* _ДАННЫЙ ОТРЫВОК_:

Но как передать тайну этого мгновения здесь, на бумаге? Как научить искусству таким

голосом напевать "Сурка" новорожденному, завернутому в бабушкин клетчатый платок?

  

Глава II. УСЛОВИЯ ВОСПИТАНИЯ.

 

 

В русской классической литературе была традиция: почти все писатели и критики

занимались педагогикой. Или они сами учили детей, или открывали школы, или писали о

воспитании детей так много, что выходили целые тома их педагогических сочинений. Да

и художественная литература прошлого была переполнена педагогическими мыслями.

"Война и мир" открывается сценами в салоне Анны Павловны Шерер, там говорят о

политике и о воспитании детей; а заканчивается роман сценами в доме Безуховых - там

говорят о воспитании детей и о политике. Политика, литература, воспитание - это один

узел интересов, высокая литература и высокая педагогика всегда сливаются в одном

стремлении к правде: чтобы человеку было лучше, чтобы человек был лучше. Разумеется,

чем меньше назидательности в литературе, тем она художественнее. Но это правило

касается и педагогики: чем меньше в ней назидательности, тем она педагогичнее.

Литература и воспитание всегда вместе, однако в наши дни появилось и разделение.

Воспитание перешло в ведение педагогов и психологов - мы живем в век специализации.

Никто, не будучи специалистом, не смеет публично трактовать ученые вопросы.

Но в воспитании своих детей специалистов быть не может, отцов-профессионалов и мам-

профессионалок на свете нет. Воспитание своих детей - одно из самых благородных дел,

ему можно отдать жизнь, но профессией оно стать не может. К тому же воспитание - это

искусство, а где искусство - там талант, там сердце, интуиция, вдохновение, любовь и

прочие ненаучные вещи. Где искусство, там результат без процесса: каким-то образом

получилось, но как? Магия... Так и говорят: магия искусства. Наука - это бегство от

"чуда", по известному слову Эйнштейна, а воспитание, а искусство непременно содержит

в себе какое-то чудо - иначе искусства нет, одно только холодное ремесло. Как это все

совместить? Может ли наука оперировать ненаучными, туманными понятиями вроде

"сердце" и "любовь"?

Может. Есть искусство писать книги, и есть наука об искусстве писать книги -

литературоведение. Есть искусство играть на сцене, и есть наука об этом искусстве -

театроведение. Есть искусство воспитания - и есть наука об этом искусстве, педагогика.

Стопроцентная наука о стопроцентном искусстве, но с одним отличием от точных наук:

как у всякой науки об искусстве, ее язык тоже должен быть приближен к искусству.

* _ЗАДАНИЯ_:
1. Дословно повторите часть отрывка о воспитании, которая начинается со слов «узел интересов, высокая» и заканчивается словами «появилось и разделение.».
2. Ответьте на вопросы по отрывку о воспитании.
(а) Какими сценами открывается «Война и мир»?
(б) В чьё ведение, по словам отрывка, перешло воспитание в наши дни?
(в) Как называется наука об искусстве играть на сцене?
3. Определите, согласуется ли каждое утверждение с отрывком о воспитании.
(а) Воспитание своих детей может стать профессией.
(б) Литературоведение названо наукой об искусстве писать книги.
(в) Чем больше назидательности в литературе, тем она художественнее.

[Сохранённые записи]
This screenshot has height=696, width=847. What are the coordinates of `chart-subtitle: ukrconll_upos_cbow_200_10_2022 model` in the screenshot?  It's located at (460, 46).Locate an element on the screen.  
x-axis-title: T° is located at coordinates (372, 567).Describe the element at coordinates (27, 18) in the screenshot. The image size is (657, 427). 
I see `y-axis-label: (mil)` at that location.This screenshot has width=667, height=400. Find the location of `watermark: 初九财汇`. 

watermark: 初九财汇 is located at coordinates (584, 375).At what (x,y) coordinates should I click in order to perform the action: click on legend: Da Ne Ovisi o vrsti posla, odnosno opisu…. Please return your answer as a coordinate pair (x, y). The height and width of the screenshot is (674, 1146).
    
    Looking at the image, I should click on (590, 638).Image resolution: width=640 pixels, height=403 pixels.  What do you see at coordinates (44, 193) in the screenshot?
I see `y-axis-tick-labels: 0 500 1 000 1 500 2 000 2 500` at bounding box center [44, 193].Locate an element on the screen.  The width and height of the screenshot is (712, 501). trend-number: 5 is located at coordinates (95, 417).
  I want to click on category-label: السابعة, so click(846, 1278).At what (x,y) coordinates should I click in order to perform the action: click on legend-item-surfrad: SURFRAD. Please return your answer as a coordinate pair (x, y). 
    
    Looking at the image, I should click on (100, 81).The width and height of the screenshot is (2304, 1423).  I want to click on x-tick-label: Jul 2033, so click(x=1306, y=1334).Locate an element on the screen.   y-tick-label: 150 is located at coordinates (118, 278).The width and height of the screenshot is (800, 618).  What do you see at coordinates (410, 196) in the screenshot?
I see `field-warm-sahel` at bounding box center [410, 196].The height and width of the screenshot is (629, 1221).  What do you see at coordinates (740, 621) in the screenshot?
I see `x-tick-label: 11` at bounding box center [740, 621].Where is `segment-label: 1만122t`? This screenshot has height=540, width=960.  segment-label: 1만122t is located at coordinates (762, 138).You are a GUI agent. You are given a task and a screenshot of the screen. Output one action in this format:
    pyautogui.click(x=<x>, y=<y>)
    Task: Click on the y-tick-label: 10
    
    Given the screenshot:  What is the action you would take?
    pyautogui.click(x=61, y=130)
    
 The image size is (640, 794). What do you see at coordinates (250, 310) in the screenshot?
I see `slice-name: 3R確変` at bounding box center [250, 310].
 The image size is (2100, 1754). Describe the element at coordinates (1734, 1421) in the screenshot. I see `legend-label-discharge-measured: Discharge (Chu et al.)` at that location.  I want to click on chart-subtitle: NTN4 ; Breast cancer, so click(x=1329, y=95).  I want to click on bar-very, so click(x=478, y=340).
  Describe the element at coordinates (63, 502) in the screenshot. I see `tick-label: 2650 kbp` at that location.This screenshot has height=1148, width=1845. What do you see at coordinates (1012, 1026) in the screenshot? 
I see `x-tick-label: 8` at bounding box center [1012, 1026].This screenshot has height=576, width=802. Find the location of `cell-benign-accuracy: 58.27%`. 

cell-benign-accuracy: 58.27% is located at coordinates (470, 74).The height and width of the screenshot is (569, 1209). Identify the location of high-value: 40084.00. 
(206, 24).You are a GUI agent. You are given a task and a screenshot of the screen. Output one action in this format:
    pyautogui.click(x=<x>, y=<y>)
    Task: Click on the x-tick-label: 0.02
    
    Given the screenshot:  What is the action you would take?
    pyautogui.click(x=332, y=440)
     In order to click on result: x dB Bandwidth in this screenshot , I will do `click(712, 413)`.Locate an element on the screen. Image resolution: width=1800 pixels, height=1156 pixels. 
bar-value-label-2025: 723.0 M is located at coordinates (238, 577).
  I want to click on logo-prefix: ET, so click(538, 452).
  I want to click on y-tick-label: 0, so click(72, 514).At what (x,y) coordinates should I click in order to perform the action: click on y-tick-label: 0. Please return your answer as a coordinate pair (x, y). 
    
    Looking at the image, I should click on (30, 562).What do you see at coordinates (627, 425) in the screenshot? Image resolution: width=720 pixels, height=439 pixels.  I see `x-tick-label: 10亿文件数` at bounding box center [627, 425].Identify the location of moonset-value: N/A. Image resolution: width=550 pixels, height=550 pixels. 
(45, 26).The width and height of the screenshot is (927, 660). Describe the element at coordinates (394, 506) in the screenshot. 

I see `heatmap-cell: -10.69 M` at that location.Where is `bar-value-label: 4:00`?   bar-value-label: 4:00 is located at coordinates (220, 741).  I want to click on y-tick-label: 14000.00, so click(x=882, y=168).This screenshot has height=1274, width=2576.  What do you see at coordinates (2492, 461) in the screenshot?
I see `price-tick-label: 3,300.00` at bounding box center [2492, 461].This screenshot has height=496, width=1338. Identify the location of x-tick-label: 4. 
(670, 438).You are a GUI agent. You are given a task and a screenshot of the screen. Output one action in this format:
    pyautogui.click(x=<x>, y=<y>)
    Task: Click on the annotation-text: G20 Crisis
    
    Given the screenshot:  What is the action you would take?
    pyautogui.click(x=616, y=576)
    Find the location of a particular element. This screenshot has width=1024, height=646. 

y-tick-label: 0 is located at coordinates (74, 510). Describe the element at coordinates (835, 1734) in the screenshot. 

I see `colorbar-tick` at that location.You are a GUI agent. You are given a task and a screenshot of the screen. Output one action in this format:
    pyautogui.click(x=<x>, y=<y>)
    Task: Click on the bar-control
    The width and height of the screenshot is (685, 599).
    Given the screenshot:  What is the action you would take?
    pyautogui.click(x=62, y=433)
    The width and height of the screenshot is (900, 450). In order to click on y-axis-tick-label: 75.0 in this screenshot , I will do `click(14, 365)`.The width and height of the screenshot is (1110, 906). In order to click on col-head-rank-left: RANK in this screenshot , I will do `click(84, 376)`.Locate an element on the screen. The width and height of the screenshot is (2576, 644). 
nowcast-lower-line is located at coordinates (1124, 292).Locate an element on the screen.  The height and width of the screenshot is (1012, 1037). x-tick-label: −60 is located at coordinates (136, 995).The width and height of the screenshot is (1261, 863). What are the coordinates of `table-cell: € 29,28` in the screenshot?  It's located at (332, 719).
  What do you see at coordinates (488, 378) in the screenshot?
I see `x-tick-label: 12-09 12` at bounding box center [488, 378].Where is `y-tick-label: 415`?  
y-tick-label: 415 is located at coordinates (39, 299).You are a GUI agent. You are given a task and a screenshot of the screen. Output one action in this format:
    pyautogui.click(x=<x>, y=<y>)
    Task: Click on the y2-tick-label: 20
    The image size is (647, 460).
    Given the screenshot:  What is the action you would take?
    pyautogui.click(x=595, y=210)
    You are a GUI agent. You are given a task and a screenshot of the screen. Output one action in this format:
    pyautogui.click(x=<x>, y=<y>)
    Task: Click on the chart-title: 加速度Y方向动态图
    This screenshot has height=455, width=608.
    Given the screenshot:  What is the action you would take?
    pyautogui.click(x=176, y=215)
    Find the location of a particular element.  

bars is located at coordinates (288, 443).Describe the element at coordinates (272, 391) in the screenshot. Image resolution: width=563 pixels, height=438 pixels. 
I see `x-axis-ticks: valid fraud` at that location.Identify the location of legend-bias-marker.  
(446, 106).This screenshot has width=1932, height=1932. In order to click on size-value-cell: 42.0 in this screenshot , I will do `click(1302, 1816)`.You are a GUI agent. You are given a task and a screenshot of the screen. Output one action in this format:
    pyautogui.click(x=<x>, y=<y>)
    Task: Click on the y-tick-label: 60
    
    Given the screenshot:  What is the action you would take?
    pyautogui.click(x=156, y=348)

* _ОТВЕТЫ_:
1.
узел интересов, высокая литература и высокая педагогика всегда сливаются в одном

стремлении к правде: чтобы человеку было лучше, чтобы человек был лучше. Разумеется,

чем меньше назидательности в литературе, тем она художественнее. Но это правило

касается и педагогики: чем меньше в ней назидательности, тем она педагогичнее.

Литература и воспитание всегда вместе, однако в наши дни появилось и разделение.

2.
(а) Сценами в салоне Анны Павловны Шерер.
(б) В ведение педагогов и психологов.
(в) Театроведение.

3.
(а) Нет: «профессией оно стать не может».
(б) Да: «есть наука об искусстве писать книги - литературоведение».
(в) Нет: «чем меньше назидательности в литературе, тем она художественнее».